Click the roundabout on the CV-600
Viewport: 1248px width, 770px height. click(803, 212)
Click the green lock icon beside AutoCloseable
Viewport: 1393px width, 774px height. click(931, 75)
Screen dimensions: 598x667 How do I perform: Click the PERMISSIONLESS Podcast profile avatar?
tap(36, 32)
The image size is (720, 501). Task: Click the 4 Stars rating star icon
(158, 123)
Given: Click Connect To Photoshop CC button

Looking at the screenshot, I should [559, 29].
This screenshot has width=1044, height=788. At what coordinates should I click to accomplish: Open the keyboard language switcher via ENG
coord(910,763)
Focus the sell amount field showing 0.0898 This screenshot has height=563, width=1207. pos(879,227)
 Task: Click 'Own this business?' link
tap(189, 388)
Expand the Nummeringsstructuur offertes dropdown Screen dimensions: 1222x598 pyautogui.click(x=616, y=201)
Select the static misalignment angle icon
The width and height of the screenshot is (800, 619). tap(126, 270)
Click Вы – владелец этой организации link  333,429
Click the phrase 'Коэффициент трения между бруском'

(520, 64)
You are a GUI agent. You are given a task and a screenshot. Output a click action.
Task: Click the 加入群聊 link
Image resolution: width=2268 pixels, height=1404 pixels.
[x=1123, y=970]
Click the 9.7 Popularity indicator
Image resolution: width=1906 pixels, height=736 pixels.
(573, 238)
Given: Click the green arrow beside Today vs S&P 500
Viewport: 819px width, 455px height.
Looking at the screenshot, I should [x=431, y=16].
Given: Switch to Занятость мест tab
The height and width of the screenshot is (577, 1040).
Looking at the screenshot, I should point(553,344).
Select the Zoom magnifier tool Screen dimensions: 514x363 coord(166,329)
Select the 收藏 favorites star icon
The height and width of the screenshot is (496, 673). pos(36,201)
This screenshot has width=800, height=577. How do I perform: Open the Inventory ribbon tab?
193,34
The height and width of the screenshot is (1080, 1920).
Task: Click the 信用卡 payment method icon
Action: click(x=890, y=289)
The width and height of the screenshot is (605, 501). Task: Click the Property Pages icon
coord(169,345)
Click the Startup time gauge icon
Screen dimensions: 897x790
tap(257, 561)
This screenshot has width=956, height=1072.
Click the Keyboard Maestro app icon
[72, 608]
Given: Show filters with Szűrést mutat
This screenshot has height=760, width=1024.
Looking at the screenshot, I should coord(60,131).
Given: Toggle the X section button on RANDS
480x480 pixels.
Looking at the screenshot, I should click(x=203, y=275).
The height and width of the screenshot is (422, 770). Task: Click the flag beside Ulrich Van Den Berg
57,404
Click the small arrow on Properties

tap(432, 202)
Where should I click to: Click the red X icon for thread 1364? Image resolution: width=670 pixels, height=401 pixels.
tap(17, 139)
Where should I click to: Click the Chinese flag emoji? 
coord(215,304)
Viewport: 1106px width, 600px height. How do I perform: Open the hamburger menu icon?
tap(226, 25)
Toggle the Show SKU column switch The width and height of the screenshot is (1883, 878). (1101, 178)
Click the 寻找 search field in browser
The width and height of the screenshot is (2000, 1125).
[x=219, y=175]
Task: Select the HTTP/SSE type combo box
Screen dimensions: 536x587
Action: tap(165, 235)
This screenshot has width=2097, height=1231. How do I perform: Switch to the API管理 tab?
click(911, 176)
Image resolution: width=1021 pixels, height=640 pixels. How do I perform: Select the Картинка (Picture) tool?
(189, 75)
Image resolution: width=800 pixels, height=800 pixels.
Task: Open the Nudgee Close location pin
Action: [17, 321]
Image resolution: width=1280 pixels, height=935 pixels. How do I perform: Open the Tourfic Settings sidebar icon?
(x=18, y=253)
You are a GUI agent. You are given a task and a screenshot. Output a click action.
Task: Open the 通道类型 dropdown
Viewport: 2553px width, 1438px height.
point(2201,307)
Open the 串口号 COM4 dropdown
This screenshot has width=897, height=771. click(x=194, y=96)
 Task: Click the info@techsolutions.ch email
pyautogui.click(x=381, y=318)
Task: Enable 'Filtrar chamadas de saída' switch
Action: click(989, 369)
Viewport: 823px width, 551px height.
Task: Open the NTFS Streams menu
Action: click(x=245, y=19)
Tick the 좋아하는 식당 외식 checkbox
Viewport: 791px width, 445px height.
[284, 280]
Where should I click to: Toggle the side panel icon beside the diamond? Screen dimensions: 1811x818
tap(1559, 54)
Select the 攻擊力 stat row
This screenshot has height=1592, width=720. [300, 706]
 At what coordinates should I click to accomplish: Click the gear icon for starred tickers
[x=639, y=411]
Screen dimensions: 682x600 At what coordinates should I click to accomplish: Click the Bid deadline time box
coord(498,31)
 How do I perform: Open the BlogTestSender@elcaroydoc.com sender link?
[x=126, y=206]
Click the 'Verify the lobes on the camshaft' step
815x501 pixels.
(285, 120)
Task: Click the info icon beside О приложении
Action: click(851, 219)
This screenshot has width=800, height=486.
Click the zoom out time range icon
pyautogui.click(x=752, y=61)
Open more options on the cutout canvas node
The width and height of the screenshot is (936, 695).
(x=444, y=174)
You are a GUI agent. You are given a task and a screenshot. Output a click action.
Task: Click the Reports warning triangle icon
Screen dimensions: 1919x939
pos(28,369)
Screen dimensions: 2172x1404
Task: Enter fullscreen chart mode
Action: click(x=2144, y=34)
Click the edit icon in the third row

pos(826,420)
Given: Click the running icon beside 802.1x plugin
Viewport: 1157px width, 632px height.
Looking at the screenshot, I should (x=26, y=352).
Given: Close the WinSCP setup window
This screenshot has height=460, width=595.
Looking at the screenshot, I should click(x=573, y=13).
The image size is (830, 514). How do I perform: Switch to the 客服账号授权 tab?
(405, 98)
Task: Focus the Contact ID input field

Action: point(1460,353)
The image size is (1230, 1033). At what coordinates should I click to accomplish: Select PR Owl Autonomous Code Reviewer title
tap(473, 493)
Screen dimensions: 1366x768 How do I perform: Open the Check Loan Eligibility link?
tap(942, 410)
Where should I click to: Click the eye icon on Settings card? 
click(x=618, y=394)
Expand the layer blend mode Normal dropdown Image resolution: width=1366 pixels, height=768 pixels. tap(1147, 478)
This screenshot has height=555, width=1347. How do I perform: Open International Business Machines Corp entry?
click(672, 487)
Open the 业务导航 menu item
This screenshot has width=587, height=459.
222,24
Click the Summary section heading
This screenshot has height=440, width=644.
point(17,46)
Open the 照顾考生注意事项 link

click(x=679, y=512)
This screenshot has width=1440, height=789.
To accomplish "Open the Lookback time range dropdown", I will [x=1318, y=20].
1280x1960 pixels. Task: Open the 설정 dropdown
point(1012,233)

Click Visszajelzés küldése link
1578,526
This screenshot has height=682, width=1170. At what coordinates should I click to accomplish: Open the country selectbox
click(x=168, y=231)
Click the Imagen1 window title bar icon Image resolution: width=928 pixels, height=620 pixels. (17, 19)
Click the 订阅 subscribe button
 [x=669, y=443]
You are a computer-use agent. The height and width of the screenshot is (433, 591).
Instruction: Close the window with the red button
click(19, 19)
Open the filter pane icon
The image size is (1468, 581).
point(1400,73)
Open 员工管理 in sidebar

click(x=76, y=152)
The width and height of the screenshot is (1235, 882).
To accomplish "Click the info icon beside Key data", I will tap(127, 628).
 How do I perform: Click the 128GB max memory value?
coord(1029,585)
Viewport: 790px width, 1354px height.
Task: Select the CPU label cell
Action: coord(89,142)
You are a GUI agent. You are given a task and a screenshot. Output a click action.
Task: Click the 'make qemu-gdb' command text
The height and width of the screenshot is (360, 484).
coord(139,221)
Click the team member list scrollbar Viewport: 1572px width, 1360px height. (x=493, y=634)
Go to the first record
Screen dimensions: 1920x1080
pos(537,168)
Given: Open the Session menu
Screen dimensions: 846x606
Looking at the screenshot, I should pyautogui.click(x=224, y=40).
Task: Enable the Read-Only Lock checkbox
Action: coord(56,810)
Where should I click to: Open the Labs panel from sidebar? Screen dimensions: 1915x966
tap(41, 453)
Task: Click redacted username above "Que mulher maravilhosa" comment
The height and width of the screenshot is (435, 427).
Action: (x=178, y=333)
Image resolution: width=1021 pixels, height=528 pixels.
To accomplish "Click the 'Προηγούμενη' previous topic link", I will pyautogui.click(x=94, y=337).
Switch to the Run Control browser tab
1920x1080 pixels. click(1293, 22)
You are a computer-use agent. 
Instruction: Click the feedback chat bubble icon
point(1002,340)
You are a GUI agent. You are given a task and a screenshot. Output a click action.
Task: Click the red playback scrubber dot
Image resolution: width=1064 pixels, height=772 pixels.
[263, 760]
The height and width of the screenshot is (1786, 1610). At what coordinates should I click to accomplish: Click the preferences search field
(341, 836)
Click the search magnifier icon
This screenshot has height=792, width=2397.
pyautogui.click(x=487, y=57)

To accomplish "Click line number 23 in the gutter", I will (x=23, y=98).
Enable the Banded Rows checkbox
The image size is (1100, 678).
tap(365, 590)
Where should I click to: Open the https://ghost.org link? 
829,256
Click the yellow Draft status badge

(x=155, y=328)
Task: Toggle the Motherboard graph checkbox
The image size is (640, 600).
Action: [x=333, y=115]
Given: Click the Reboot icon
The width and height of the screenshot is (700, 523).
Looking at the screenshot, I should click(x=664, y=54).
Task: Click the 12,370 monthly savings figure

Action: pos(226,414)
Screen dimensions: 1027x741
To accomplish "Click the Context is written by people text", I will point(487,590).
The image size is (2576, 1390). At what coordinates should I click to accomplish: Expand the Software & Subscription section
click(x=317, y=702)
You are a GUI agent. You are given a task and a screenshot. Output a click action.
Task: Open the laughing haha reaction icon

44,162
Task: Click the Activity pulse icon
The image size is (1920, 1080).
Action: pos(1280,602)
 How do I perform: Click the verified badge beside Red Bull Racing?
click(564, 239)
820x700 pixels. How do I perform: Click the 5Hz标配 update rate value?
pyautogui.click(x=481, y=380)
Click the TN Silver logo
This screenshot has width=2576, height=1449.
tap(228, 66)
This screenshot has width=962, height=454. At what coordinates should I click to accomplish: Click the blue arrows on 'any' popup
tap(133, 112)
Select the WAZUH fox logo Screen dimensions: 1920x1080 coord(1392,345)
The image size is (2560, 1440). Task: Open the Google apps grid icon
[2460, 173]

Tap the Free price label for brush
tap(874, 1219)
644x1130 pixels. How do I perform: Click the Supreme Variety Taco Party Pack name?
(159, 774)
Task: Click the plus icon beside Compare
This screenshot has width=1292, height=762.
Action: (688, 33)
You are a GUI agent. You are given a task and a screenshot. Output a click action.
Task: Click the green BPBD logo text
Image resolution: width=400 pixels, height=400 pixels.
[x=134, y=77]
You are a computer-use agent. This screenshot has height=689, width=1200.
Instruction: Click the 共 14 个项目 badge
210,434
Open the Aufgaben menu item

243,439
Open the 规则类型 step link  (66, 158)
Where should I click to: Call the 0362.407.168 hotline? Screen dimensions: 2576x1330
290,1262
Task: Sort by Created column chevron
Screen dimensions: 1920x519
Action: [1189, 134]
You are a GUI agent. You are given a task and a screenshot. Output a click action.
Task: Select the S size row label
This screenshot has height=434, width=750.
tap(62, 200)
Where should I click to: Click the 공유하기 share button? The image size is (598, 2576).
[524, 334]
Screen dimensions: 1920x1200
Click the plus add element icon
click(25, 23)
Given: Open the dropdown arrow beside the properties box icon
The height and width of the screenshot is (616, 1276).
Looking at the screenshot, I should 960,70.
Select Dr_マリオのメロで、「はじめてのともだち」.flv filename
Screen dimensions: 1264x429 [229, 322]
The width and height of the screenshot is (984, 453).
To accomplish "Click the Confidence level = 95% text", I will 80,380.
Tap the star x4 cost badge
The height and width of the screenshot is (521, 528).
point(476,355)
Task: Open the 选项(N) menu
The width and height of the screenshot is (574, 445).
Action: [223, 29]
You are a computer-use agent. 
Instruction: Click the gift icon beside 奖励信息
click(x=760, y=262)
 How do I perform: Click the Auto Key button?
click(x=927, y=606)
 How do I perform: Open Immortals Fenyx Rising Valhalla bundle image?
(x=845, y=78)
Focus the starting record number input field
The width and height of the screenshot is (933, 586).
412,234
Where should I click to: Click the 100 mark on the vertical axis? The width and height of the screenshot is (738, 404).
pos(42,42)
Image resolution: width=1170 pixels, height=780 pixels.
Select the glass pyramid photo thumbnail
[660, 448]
──────────
» **Written request**:
Please count the lines in the rows above that contain the string "mode", with case counting, and give only that number.

» **Written response**:
2